**Task goal**
List every line of the entries that contains the word "circle", matching case exactly.

Records for finding displayed items
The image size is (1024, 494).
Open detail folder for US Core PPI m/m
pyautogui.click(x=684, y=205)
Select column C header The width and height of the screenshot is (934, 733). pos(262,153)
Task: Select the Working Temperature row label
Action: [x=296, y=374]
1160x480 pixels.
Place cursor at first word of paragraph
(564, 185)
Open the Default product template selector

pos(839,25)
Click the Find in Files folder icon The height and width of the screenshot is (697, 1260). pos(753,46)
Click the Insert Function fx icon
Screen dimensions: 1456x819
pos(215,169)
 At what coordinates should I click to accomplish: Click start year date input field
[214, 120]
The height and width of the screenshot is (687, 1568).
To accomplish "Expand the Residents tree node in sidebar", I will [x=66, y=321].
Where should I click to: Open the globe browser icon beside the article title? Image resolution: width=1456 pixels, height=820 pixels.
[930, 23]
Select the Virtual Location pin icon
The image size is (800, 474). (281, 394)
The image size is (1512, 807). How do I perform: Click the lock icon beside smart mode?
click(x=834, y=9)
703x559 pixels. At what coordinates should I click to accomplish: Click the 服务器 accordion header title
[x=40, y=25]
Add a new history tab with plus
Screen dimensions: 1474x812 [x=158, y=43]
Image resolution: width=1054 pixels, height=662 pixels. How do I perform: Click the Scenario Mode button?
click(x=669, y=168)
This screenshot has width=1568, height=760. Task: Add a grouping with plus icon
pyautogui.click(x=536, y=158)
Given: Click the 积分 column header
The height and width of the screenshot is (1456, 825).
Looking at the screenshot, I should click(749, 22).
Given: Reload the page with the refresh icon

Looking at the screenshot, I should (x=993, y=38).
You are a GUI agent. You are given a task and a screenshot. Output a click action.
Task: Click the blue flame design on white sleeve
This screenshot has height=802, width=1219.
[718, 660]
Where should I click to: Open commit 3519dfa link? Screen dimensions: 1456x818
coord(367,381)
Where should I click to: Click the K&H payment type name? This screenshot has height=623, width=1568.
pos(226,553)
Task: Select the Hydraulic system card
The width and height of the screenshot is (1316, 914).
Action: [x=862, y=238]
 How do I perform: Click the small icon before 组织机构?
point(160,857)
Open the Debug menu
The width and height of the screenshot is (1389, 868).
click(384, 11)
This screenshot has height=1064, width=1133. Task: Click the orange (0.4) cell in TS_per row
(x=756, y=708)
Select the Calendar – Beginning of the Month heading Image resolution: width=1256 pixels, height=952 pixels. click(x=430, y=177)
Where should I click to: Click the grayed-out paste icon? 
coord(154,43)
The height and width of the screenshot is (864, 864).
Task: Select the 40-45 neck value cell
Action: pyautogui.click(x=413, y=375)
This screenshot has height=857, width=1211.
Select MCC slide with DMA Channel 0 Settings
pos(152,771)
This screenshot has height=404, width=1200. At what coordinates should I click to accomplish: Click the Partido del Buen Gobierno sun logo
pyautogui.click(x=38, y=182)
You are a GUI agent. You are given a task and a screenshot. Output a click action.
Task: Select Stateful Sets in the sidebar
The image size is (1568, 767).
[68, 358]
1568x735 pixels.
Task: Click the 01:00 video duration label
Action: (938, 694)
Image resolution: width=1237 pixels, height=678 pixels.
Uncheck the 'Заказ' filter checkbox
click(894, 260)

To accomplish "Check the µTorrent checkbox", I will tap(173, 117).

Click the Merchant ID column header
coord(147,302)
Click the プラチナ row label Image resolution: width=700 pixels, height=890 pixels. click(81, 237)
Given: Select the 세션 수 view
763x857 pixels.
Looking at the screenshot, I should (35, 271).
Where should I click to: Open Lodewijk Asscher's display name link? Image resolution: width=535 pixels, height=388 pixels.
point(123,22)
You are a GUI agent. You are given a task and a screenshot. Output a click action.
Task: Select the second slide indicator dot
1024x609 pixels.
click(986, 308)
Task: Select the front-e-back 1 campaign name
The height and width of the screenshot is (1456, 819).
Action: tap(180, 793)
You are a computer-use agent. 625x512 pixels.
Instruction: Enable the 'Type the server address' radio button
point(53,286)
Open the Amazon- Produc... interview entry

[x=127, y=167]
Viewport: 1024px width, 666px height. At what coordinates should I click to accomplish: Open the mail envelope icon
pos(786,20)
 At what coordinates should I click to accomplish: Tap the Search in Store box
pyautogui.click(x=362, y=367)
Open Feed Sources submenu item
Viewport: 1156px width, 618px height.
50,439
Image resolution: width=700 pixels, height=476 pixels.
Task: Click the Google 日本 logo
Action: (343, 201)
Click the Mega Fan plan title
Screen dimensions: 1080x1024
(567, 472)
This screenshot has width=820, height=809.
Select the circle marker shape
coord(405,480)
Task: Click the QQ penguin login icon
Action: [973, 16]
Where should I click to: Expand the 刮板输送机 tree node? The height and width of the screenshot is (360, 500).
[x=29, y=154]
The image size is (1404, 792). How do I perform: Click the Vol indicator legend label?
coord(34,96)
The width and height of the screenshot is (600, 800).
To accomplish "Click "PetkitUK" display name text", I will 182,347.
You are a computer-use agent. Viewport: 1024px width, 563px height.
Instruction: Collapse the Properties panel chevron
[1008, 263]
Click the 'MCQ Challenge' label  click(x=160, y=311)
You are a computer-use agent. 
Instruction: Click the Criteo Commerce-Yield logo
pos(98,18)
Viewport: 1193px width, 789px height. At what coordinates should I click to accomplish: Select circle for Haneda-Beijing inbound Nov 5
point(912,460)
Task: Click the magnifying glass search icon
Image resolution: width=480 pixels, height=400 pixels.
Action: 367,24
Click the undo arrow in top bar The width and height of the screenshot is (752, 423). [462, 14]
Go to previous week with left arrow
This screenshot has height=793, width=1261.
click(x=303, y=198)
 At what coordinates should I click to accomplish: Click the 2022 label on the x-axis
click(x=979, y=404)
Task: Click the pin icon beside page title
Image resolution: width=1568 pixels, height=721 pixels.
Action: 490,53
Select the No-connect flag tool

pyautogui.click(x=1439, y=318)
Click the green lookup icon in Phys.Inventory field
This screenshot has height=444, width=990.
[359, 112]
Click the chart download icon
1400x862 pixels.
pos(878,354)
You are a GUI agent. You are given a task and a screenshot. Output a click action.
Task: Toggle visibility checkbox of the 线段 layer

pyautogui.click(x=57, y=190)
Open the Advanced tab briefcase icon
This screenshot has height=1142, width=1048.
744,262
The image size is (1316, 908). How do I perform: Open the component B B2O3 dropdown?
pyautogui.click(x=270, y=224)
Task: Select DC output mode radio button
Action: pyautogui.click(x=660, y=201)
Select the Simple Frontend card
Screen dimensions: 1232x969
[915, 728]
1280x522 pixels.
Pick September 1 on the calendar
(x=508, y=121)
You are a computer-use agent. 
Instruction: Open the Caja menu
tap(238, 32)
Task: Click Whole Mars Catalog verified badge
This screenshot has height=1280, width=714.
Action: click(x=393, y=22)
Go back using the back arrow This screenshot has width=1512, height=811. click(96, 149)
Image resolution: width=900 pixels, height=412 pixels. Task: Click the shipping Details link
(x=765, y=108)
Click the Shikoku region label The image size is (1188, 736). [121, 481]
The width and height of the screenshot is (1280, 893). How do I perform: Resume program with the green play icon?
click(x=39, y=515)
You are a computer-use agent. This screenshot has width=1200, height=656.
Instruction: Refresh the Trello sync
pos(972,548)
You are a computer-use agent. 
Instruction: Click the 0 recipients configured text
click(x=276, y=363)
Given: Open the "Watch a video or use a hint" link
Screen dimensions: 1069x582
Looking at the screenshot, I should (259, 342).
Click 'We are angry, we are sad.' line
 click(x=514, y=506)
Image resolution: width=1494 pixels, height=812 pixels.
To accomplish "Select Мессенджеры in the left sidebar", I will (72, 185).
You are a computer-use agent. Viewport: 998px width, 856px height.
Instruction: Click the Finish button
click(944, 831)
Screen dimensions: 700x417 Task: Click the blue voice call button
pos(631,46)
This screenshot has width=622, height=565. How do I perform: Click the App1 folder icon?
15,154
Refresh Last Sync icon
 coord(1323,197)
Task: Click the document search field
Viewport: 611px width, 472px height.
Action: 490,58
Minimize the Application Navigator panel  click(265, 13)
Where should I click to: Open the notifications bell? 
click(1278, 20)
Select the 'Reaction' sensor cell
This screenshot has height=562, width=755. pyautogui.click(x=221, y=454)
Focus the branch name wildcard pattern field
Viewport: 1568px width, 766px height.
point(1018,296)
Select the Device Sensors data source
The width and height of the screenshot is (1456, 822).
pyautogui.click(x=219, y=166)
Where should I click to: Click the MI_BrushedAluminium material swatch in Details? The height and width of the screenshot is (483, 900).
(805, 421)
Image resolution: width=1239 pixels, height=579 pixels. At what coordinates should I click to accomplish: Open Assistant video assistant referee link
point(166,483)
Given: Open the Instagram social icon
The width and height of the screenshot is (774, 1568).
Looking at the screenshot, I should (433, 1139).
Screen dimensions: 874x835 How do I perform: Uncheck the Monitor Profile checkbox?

**Final answer**
Select the circle marker shape
Viewport: 1193px width, 789px height. At what coordinates should I click to accomplish: Select circle for Haneda-Beijing inbound Nov 5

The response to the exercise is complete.